[Stored dataset items]
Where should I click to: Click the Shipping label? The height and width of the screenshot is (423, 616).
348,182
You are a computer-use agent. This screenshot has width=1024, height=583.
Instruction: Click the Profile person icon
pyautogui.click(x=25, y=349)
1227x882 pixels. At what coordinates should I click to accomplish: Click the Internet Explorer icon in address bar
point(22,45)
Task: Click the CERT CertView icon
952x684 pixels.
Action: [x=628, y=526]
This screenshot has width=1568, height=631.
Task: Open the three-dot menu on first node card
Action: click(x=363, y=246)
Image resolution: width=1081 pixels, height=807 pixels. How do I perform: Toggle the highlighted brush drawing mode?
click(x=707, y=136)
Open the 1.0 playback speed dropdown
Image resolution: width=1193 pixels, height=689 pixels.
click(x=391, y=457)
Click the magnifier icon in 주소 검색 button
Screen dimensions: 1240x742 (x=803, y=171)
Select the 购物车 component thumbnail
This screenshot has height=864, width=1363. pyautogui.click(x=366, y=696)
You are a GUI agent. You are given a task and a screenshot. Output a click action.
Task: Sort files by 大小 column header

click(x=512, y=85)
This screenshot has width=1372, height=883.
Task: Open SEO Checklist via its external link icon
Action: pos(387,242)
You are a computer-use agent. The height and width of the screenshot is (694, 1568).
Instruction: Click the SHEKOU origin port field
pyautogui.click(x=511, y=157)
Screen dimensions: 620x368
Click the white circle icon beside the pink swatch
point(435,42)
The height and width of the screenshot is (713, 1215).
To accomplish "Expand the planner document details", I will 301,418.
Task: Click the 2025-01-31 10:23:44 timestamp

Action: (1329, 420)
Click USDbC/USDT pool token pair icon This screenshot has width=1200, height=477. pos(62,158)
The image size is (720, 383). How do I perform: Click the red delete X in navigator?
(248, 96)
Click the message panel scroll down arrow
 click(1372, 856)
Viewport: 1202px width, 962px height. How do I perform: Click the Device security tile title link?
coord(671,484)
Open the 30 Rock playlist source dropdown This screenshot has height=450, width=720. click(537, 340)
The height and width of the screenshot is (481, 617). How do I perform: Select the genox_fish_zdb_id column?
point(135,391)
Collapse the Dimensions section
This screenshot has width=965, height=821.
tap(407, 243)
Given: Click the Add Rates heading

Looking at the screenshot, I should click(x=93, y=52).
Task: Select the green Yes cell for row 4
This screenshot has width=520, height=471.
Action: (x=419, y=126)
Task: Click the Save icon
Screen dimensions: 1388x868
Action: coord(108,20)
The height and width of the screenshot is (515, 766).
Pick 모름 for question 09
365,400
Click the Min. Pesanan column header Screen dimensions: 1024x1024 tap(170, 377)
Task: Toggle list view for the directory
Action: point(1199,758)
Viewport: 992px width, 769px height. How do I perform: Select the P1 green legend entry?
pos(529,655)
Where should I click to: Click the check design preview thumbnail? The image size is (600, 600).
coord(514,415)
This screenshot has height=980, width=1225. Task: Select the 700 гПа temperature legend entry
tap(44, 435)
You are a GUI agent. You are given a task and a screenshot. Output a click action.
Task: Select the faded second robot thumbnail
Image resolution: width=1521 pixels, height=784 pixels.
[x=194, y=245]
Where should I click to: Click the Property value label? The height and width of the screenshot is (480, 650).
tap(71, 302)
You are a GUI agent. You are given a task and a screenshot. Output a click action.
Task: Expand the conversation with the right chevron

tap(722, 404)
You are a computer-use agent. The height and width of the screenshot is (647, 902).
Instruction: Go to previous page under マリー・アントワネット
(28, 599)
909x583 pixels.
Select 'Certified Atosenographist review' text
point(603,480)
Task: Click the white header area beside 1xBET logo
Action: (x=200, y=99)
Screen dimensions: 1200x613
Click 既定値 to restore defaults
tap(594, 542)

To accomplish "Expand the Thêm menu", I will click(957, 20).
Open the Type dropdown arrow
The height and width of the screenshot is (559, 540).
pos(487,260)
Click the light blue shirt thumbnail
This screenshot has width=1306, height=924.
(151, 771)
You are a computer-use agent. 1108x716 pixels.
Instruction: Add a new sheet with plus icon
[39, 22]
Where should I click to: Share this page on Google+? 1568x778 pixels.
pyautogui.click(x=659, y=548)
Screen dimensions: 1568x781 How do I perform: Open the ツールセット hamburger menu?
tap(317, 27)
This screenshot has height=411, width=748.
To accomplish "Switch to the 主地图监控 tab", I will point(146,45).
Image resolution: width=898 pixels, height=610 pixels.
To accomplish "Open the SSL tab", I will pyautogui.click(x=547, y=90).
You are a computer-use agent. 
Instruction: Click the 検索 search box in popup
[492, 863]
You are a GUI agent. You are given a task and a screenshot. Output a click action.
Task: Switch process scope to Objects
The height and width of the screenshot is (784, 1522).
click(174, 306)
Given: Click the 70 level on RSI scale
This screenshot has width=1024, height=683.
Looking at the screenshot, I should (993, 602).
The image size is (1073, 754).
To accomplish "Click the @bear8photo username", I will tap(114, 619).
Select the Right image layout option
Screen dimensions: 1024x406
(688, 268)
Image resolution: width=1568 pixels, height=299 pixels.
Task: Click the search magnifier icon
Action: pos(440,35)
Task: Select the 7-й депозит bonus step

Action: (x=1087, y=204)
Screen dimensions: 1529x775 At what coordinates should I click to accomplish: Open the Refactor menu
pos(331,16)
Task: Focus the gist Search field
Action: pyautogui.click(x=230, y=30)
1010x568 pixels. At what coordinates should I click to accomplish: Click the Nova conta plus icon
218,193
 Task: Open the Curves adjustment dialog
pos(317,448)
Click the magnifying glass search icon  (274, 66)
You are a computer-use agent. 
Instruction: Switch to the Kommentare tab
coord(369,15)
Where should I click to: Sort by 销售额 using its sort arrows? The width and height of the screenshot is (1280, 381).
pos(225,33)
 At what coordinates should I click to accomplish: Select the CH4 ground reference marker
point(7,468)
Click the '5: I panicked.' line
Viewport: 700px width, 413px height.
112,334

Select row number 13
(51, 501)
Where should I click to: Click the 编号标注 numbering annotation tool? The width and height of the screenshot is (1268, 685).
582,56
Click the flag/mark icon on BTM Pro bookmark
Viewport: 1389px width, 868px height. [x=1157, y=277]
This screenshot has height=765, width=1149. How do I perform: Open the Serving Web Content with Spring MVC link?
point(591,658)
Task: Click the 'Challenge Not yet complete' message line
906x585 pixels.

Your instructions
Without omitting any record, transcribe the data exactly.

Expected answer
Where should I click to: Click the Shipping label? The height and width of the screenshot is (423, 616).
348,182
You are a computer-use agent. This screenshot has width=1024, height=583.
Instruction: Click the Profile person icon
pyautogui.click(x=25, y=349)
1227x882 pixels. At what coordinates should I click to accomplish: Click the Internet Explorer icon in address bar
point(22,45)
Task: Click the CERT CertView icon
952x684 pixels.
Action: [x=628, y=526]
This screenshot has width=1568, height=631.
Task: Open the three-dot menu on first node card
Action: click(x=363, y=246)
Image resolution: width=1081 pixels, height=807 pixels. How do I perform: Toggle the highlighted brush drawing mode?
click(x=707, y=136)
Open the 1.0 playback speed dropdown
Image resolution: width=1193 pixels, height=689 pixels.
click(x=391, y=457)
Click the magnifier icon in 주소 검색 button
Screen dimensions: 1240x742 (x=803, y=171)
Select the 购物车 component thumbnail
This screenshot has height=864, width=1363. pyautogui.click(x=366, y=696)
You are a GUI agent. You are given a task and a screenshot. Output a click action.
Task: Sort files by 大小 column header

click(x=512, y=85)
This screenshot has width=1372, height=883.
Task: Open SEO Checklist via its external link icon
Action: pos(387,242)
You are a computer-use agent. The height and width of the screenshot is (694, 1568).
Instruction: Click the SHEKOU origin port field
pyautogui.click(x=511, y=157)
Screen dimensions: 620x368
Click the white circle icon beside the pink swatch
point(435,42)
The height and width of the screenshot is (713, 1215).
To accomplish "Expand the planner document details", I will 301,418.
Task: Click the 2025-01-31 10:23:44 timestamp

Action: (1329, 420)
Click USDbC/USDT pool token pair icon This screenshot has width=1200, height=477. pos(62,158)
The image size is (720, 383). How do I perform: Click the red delete X in navigator?
(248, 96)
Click the message panel scroll down arrow
 click(1372, 856)
Viewport: 1202px width, 962px height. How do I perform: Click the Device security tile title link?
coord(671,484)
Open the 30 Rock playlist source dropdown This screenshot has height=450, width=720. click(537, 340)
The height and width of the screenshot is (481, 617). How do I perform: Select the genox_fish_zdb_id column?
point(135,391)
Collapse the Dimensions section
This screenshot has width=965, height=821.
tap(407, 243)
Given: Click the Add Rates heading

Looking at the screenshot, I should click(x=93, y=52).
Task: Select the green Yes cell for row 4
This screenshot has width=520, height=471.
Action: (x=419, y=126)
Task: Click the Save icon
Screen dimensions: 1388x868
Action: coord(108,20)
The height and width of the screenshot is (515, 766).
Pick 모름 for question 09
365,400
Click the Min. Pesanan column header Screen dimensions: 1024x1024 tap(170, 377)
Task: Toggle list view for the directory
Action: point(1199,758)
Viewport: 992px width, 769px height. How do I perform: Select the P1 green legend entry?
pos(529,655)
Where should I click to: Click the check design preview thumbnail? The image size is (600, 600).
coord(514,415)
This screenshot has height=980, width=1225. Task: Select the 700 гПа temperature legend entry
tap(44, 435)
You are a GUI agent. You are given a task and a screenshot. Output a click action.
Task: Select the faded second robot thumbnail
Image resolution: width=1521 pixels, height=784 pixels.
[x=194, y=245]
Where should I click to: Click the Property value label? The height and width of the screenshot is (480, 650).
tap(71, 302)
You are a GUI agent. You are given a task and a screenshot. Output a click action.
Task: Expand the conversation with the right chevron

tap(722, 404)
You are a computer-use agent. The height and width of the screenshot is (647, 902).
Instruction: Go to previous page under マリー・アントワネット
(28, 599)
909x583 pixels.
Select 'Certified Atosenographist review' text
point(603,480)
Task: Click the white header area beside 1xBET logo
Action: (x=200, y=99)
Screen dimensions: 1200x613
Click 既定値 to restore defaults
tap(594, 542)

To accomplish "Expand the Thêm menu", I will click(957, 20).
Open the Type dropdown arrow
The height and width of the screenshot is (559, 540).
pos(487,260)
Click the light blue shirt thumbnail
This screenshot has width=1306, height=924.
(151, 771)
You are a computer-use agent. 1108x716 pixels.
Instruction: Add a new sheet with plus icon
[39, 22]
Where should I click to: Share this page on Google+? 1568x778 pixels.
pyautogui.click(x=659, y=548)
Screen dimensions: 1568x781 How do I perform: Open the ツールセット hamburger menu?
tap(317, 27)
This screenshot has height=411, width=748.
To accomplish "Switch to the 主地图监控 tab", I will point(146,45).
Image resolution: width=898 pixels, height=610 pixels.
To accomplish "Open the SSL tab", I will pyautogui.click(x=547, y=90).
You are a computer-use agent. 
Instruction: Click the 検索 search box in popup
[492, 863]
You are a GUI agent. You are given a task and a screenshot. Output a click action.
Task: Switch process scope to Objects
The height and width of the screenshot is (784, 1522).
click(174, 306)
Given: Click the 70 level on RSI scale
This screenshot has width=1024, height=683.
Looking at the screenshot, I should (993, 602).
The image size is (1073, 754).
To accomplish "Click the @bear8photo username", I will tap(114, 619).
Select the Right image layout option
Screen dimensions: 1024x406
(688, 268)
Image resolution: width=1568 pixels, height=299 pixels.
Task: Click the search magnifier icon
Action: pos(440,35)
Task: Select the 7-й депозит bonus step

Action: (x=1087, y=204)
Screen dimensions: 1529x775 At what coordinates should I click to accomplish: Open the Refactor menu
pos(331,16)
Task: Focus the gist Search field
Action: pyautogui.click(x=230, y=30)
1010x568 pixels. At what coordinates should I click to accomplish: Click the Nova conta plus icon
218,193
 Task: Open the Curves adjustment dialog
pos(317,448)
Click the magnifying glass search icon  (274, 66)
You are a computer-use agent. 
Instruction: Switch to the Kommentare tab
coord(369,15)
Where should I click to: Sort by 销售额 using its sort arrows? The width and height of the screenshot is (1280, 381).
pos(225,33)
 At what coordinates should I click to accomplish: Select the CH4 ground reference marker
point(7,468)
Click the '5: I panicked.' line
Viewport: 700px width, 413px height.
112,334

Select row number 13
(51, 501)
Where should I click to: Click the 编号标注 numbering annotation tool? The width and height of the screenshot is (1268, 685).
582,56
Click the flag/mark icon on BTM Pro bookmark
Viewport: 1389px width, 868px height. [x=1157, y=277]
This screenshot has height=765, width=1149. How do I perform: Open the Serving Web Content with Spring MVC link?
point(591,658)
Task: Click the 'Challenge Not yet complete' message line
906x585 pixels.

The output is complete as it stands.